聚合酶链反应（Polymerase Chain Reaction，简称 PCR）是一种在体外快速扩增特定 DNA 片段的技术。该技术由美国科学家 Karry B. Mullis 于1983年发明，因其革命性贡献，Mullis于1993年获得诺贝尔化学奖。PCR技术通过模拟DNA的自然复制过程，在数小时内可将目标DNA片段扩增数百万倍，已成为现代分子生物学、医学诊断和法医学等领域的基石性工具。

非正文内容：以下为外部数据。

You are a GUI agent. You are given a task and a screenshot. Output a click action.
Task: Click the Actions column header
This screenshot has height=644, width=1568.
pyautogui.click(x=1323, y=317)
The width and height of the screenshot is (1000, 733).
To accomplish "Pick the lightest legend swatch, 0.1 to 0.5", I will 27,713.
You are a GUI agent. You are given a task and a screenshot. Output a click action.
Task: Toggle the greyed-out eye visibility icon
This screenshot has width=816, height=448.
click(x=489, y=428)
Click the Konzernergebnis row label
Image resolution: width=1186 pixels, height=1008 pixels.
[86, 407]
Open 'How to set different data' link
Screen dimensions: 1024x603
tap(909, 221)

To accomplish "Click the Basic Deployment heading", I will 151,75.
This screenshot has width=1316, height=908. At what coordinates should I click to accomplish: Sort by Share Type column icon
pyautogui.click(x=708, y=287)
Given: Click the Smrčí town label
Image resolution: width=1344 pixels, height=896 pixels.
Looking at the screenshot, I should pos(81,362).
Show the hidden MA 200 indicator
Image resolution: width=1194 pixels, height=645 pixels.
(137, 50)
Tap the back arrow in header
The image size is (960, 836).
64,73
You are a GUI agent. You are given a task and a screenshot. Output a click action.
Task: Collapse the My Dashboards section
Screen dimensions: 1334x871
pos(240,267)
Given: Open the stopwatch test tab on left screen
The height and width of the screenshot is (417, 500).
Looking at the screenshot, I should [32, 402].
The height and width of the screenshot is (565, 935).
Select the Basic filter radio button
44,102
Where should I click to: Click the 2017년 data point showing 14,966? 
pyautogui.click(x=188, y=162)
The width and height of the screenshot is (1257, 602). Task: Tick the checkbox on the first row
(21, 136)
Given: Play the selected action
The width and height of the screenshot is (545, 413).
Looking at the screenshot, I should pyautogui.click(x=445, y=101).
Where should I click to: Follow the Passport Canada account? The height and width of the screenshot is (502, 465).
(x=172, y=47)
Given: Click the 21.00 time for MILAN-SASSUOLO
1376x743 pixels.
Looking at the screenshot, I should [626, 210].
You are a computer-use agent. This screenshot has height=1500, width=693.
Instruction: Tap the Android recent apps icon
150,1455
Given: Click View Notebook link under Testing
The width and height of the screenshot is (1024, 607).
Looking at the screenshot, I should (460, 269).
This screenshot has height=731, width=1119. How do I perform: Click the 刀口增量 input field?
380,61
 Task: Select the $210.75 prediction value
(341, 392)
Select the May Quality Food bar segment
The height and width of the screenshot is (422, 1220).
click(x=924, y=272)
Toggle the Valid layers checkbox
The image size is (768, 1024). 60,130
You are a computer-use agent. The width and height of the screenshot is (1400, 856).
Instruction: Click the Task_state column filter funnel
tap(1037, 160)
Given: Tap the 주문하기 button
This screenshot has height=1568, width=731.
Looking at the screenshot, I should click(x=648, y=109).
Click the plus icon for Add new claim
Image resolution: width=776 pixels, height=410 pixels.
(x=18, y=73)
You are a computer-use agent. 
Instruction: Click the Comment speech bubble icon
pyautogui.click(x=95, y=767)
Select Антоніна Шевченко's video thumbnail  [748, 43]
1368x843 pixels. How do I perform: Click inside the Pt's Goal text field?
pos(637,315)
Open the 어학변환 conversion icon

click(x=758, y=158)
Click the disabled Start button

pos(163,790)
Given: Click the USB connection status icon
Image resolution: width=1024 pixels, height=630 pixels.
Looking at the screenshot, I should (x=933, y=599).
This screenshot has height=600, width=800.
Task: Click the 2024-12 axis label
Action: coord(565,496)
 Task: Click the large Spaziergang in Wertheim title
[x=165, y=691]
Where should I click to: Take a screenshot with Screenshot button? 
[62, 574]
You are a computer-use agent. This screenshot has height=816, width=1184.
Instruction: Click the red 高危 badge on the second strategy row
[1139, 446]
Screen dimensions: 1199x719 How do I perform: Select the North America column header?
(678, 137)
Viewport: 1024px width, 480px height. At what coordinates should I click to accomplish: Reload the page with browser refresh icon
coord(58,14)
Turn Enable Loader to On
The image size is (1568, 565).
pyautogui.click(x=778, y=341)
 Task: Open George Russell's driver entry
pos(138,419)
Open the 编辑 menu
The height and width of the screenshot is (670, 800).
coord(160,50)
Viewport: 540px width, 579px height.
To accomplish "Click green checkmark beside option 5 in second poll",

PCR技术的基本原理是依据DNA半保留复制的特性，在体外通过控制温度循环来实现DNA的指数级扩增。其核心过程通常包括三个步骤：

1. 变性：在高温（约94–98°C）下，双链DNA模板解链成为单链。
2. 退火：反应体系温度降低（通常50–65°C），使得设计合成的特异性引物与单链DNA模板上的互补序列结合。
3. 延伸：在DNA聚合酶（常用耐热的Taq酶）作用下，反应温度升至72°C左右，引物沿着模板链从5'端向3'端延伸，合成新的DNA互补链。

上述三个步骤构成一个循环，通常重复进行25-40个循环，即可获得大量目标DNA拷贝。

PCR技术因其高灵敏度、高特异性和快速的特点，被广泛应用于多个领域：

• 医学诊断：用于检测病原体（如病毒、细菌）的核酸，是许多传染病（如乙型肝炎、艾滋病、COVID-19）的重要诊断方法。也用于遗传病相关基因的筛查。
• 科学研究：在分子生物学、遗传学研究中，用于基因克隆、测序、基因表达分析等。
• 法医学：用于个体识别、亲子鉴定，是DNA指纹技术的核心。
• 其他领域：包括食品安全检测、物种鉴定、古生物学研究等。

自经典PCR技术问世以来，衍生出了多种改进技术以满足不同需求，例如：

• 实时荧光定量PCR（qPCR）：可对扩增过程进行实时监测并精确定量初始模板量。
• 逆转录PCR（RT-PCR）：以RNA为起始模板，先逆转录为cDNA再进行扩增，用于分析基因表达。
• 数字PCR（dPCR）：可实现绝对定量，灵敏度更高。

这些技术的发展进一步拓展了PCR的应用范围和精度。